◆ Text block:
————

Filtering and Evaluation Functions

yolo_filter_boxes()

Filters YOLO boxes based on object and class confidence. 
yolo_filter_boxes(boxes, box_confidence, box_class_probs, threshold=.6)

Parameters

boxes
tensor
required
Bounding box coordinates in corner format.
box_confidence
tensor
required
Object confidence scores.
box_class_probs
tensor
required
Class probability distributions.
threshold
float
default:"0.6"
Minimum score threshold for keeping boxes.

Returns

boxes
tensor
Filtered bounding boxes that exceed the threshold.
scores
tensor
Confidence scores for filtered boxes.
classes
tensor
Predicted class indices for filtered boxes.
box_scores = box_confidence * box_class_probs
box_classes = K.argmax(box_scores, axis=-1)
box_class_scores = K.max(box_scores, axis=-1)
prediction_mask = box_class_scores >= threshold

boxes = tf.boolean_mask(boxes, prediction_mask)
scores = tf.boolean_mask(box_class_scores, prediction_mask)
classes = tf.boolean_mask(box_classes, prediction_mask)

yolo_eval()

Evaluates YOLO model on input and returns filtered boxes with non-maximum suppression. 
yolo_eval(yolo_outputs, image_shape, max_boxes=10, score_threshold=.6, iou_threshold=.5)

Parameters

yolo_outputs
tuple
required
Tuple of (box_xy, box_wh, box_confidence, box_class_probs) from yolo_head().
image_shape
tensor
required
Original image shape as [height, width].
max_boxes
int
default:"10"
Maximum number of boxes to return after NMS.
score_threshold
float
default:"0.6"
Minimum score for box filtering.
iou_threshold
float
default:"0.5"
IoU threshold for non-maximum suppression.

Returns

boxes
tensor
Final bounding boxes scaled to original image dimensions. Shape: (num_boxes, 4).
scores
tensor
Confidence scores for final boxes. Shape: (num_boxes,).
classes
tensor
Class indices for final boxes. Shape: (num_boxes,).

Processing Pipeline

  1. Convert boxes to corner format
  2. Filter by score threshold
  3. Scale boxes to original image size
  4. Apply non-maximum suppression
  5. Return top-k boxes
box_xy, box_wh, box_confidence, box_class_probs = yolo_outputs
boxes = yolo_boxes_to_corners(box_xy, box_wh)
boxes, scores, classes = yolo_filter_boxes(
    boxes, box_confidence, box_class_probs, threshold=score_threshold)

# Scale boxes back to original image shape
height = image_shape[0]
width = image_shape[1]
image_dims = K.stack([height, width, height, width])
image_dims = K.reshape(image_dims, [1, 4])
boxes = boxes * image_dims

# Non-maximum suppression
max_boxes_tensor = K.variable(max_boxes, dtype='int32')
K.get_session().run(tf.variables_initializer([max_boxes_tensor]))
nms_index = tf.image.non_max_suppression(
    boxes, scores, max_boxes_tensor, iou_threshold=iou_threshold)
boxes = K.gather(boxes, nms_index)
scores = K.gather(scores, nms_index)
classes = K.gather(classes, nms_index)

Training Functions

yolo_loss()

YOLO localization loss function for training. 
yolo_loss(args, anchors, num_classes, rescore_confidence=False, print_loss=False)

————

◆ Dataset rows:
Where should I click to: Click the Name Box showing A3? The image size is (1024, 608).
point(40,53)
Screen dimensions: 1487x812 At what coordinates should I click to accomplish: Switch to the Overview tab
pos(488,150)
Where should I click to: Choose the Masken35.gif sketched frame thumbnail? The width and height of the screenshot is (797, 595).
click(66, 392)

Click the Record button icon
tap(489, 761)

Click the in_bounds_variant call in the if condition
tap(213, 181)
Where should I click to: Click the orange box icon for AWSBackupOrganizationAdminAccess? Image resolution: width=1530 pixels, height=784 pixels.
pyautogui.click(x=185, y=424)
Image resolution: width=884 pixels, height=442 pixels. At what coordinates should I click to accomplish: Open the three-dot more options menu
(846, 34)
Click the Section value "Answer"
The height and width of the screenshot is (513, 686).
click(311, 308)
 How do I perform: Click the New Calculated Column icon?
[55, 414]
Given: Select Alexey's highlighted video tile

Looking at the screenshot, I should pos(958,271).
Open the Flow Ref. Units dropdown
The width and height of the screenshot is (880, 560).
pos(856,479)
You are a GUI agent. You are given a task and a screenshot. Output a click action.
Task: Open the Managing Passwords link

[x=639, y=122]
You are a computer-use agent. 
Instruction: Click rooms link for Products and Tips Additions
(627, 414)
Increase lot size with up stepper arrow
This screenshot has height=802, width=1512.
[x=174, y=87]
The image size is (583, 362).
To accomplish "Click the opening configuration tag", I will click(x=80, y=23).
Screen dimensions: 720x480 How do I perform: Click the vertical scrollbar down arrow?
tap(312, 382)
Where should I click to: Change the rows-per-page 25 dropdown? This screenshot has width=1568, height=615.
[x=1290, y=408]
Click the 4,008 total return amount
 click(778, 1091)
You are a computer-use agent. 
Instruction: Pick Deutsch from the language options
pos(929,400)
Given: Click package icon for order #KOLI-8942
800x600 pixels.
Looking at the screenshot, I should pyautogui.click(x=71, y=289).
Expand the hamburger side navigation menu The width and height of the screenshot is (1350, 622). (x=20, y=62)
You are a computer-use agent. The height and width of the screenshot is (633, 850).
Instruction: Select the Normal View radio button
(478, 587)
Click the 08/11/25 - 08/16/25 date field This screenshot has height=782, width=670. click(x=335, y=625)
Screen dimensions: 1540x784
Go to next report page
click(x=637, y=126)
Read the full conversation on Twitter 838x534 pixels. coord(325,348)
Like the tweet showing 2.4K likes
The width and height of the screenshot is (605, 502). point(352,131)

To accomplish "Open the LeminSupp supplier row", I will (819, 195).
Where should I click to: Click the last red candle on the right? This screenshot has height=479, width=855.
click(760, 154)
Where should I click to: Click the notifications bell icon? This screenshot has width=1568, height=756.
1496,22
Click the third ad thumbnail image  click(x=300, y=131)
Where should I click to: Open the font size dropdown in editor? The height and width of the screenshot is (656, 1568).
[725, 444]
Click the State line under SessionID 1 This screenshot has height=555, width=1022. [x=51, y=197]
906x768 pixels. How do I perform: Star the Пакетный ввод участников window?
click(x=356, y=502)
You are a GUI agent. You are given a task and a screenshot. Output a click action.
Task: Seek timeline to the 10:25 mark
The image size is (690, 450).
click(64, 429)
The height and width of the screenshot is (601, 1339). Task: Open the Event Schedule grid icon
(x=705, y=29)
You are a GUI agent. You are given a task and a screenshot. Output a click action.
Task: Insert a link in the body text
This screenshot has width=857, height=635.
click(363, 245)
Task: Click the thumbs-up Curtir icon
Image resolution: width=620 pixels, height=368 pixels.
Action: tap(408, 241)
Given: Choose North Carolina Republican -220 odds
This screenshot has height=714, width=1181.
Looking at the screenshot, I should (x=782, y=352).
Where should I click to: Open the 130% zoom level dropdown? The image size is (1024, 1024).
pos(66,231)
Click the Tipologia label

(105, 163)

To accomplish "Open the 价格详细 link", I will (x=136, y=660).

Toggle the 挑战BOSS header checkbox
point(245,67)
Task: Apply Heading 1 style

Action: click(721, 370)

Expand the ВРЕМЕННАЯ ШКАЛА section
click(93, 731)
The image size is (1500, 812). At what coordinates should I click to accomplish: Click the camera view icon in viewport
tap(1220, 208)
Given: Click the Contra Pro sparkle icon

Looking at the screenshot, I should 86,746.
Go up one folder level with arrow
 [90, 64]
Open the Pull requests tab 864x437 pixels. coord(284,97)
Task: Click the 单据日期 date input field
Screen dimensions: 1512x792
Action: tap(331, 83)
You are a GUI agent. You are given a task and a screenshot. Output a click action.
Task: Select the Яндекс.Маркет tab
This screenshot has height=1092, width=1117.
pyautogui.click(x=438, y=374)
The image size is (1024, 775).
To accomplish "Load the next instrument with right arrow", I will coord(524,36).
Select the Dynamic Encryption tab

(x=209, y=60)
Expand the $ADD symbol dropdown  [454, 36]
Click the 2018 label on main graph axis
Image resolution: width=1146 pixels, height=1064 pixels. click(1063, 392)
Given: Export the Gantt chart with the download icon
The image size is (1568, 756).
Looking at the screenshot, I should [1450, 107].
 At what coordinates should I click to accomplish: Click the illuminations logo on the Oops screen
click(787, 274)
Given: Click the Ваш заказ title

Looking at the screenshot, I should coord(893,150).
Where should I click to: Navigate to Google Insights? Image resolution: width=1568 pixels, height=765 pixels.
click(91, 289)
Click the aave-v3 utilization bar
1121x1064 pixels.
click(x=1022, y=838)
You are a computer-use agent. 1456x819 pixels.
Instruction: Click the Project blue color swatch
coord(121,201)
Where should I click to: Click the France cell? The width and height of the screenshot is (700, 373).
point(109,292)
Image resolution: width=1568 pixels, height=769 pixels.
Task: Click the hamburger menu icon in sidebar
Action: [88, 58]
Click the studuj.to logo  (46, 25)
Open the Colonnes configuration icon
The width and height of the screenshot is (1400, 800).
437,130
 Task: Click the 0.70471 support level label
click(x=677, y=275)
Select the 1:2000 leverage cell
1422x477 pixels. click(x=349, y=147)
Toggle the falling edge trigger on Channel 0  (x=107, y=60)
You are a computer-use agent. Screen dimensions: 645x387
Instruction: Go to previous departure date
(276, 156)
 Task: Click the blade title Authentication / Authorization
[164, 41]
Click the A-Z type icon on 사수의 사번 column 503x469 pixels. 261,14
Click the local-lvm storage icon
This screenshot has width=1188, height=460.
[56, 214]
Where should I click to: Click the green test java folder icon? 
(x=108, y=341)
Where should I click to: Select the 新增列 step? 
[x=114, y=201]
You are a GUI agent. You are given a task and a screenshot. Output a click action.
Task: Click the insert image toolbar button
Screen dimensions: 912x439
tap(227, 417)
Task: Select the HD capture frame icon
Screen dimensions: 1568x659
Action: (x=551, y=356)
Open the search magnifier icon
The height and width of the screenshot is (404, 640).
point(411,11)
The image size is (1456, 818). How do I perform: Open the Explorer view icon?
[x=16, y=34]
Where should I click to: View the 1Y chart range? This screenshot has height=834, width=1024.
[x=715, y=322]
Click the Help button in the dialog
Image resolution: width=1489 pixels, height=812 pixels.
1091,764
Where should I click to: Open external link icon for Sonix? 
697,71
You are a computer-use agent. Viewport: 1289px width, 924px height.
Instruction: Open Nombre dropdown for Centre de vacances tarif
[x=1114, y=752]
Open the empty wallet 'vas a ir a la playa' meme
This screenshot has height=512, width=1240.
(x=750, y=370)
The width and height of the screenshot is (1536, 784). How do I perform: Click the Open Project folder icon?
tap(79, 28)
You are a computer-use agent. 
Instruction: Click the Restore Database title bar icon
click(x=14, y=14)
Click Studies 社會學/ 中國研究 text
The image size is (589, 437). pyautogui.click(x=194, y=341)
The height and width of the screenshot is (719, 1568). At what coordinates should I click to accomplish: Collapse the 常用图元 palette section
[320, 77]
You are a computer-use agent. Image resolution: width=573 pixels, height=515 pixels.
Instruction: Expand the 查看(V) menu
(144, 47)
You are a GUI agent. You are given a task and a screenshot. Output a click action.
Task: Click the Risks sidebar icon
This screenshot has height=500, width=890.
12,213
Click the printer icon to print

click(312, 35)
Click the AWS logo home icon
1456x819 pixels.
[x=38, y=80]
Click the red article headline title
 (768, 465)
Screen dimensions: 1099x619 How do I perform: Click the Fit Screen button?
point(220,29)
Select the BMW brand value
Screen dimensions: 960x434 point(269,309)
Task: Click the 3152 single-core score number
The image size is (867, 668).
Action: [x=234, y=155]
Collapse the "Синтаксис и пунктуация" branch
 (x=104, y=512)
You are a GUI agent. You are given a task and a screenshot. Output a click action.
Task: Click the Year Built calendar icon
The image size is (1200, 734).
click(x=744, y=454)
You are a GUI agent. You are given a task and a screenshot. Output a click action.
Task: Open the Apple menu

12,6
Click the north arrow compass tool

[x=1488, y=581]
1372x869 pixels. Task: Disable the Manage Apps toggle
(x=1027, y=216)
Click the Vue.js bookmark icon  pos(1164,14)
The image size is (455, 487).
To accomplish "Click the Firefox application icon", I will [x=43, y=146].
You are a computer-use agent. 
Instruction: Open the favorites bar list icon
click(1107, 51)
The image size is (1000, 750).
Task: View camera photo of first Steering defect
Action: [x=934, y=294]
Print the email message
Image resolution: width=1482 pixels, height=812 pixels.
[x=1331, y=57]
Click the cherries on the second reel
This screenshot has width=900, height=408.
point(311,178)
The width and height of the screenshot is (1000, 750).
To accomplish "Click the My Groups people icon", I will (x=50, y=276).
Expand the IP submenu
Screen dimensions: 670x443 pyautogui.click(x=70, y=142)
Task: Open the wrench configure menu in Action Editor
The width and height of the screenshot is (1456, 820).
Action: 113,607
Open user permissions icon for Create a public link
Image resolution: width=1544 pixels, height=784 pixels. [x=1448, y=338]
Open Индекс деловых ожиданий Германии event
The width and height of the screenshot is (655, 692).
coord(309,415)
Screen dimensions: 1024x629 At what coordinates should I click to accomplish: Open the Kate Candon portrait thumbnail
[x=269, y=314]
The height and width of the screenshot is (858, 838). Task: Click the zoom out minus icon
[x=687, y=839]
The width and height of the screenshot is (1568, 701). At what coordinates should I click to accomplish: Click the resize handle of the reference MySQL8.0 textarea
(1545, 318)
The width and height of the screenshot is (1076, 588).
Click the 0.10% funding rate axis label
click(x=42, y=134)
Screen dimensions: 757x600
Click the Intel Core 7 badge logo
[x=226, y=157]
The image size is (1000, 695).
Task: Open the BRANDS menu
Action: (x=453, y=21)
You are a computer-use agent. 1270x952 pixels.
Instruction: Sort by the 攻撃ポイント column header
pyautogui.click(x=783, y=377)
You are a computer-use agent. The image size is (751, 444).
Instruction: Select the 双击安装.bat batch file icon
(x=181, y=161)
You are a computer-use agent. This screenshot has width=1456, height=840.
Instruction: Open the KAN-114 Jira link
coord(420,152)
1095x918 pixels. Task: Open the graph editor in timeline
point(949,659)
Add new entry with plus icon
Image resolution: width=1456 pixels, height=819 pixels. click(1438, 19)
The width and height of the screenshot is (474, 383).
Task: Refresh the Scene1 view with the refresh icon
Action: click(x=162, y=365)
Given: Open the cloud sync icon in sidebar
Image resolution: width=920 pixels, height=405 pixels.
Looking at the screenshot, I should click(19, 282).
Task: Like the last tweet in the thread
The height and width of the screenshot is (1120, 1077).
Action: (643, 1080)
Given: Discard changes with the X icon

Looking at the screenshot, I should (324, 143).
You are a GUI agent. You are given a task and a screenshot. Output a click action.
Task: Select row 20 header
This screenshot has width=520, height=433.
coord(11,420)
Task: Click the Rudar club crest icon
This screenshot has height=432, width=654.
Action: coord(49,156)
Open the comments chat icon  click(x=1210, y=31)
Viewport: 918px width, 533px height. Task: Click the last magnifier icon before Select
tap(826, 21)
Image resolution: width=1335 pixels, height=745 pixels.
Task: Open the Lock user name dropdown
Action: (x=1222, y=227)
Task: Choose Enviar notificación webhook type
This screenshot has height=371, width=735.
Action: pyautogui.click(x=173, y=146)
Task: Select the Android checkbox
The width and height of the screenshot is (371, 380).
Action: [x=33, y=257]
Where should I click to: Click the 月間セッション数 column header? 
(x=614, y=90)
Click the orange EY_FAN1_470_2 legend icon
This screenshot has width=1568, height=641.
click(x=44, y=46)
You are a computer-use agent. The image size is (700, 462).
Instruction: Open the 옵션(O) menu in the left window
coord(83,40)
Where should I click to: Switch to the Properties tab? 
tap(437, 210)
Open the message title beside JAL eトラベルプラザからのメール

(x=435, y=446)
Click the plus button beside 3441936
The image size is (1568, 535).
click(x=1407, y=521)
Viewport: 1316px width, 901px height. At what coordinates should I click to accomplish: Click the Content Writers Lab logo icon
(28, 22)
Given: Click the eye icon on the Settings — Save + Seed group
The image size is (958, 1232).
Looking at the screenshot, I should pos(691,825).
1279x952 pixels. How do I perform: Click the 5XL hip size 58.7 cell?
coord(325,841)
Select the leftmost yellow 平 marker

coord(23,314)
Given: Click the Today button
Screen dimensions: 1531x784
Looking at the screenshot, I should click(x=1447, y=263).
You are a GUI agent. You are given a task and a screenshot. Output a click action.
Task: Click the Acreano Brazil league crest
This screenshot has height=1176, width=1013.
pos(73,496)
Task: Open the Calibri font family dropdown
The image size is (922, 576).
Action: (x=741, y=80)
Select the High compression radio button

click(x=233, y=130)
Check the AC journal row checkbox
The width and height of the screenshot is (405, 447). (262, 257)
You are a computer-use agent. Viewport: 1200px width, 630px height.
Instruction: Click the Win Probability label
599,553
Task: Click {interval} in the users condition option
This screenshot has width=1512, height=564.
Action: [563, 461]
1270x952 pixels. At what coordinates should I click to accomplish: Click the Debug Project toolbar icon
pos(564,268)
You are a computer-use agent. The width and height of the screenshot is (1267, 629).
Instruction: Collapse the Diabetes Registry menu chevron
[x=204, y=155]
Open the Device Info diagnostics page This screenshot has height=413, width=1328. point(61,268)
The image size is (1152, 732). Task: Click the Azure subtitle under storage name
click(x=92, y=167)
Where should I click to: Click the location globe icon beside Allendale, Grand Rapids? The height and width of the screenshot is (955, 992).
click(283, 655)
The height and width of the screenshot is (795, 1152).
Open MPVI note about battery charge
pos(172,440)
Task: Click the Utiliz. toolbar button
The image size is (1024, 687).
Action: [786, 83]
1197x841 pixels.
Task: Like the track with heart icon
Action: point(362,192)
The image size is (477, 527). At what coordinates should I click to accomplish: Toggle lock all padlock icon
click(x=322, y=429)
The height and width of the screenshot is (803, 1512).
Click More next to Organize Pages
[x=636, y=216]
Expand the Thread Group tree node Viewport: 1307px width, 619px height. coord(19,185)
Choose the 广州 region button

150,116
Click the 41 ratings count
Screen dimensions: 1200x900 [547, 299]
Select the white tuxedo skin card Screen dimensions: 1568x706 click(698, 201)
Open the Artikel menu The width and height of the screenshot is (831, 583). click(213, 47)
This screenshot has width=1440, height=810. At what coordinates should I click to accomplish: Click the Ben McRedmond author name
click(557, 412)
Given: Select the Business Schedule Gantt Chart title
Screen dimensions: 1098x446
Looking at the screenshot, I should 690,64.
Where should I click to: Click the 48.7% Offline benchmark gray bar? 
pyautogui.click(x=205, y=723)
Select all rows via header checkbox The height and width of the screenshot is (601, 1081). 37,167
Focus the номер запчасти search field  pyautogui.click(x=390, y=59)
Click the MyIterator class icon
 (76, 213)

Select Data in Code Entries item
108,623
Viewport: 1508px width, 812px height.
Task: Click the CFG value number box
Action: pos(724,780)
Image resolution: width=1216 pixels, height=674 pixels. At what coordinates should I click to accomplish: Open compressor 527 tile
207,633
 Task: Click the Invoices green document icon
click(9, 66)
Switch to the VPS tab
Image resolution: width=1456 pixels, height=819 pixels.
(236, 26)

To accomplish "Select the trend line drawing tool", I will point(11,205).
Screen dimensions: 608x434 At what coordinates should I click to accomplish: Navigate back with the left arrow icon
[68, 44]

————

◆ Task directions: Reproduce, word for word, the part of the YOLO function reference starting with "Processing Pipeline" and going on through "box_confidence, box_class_probs, threshold=score_threshold)".

◆ Result below:
Processing Pipeline

  1. Convert boxes to corner format
  2. Filter by score threshold
  3. Scale boxes to original image size
  4. Apply non-maximum suppression
  5. Return top-k boxes
box_xy, box_wh, box_confidence, box_class_probs = yolo_outputs
boxes = yolo_boxes_to_corners(box_xy, box_wh)
boxes, scores, classes = yolo_filter_boxes(
    boxes, box_confidence, box_class_probs, threshold=score_threshold)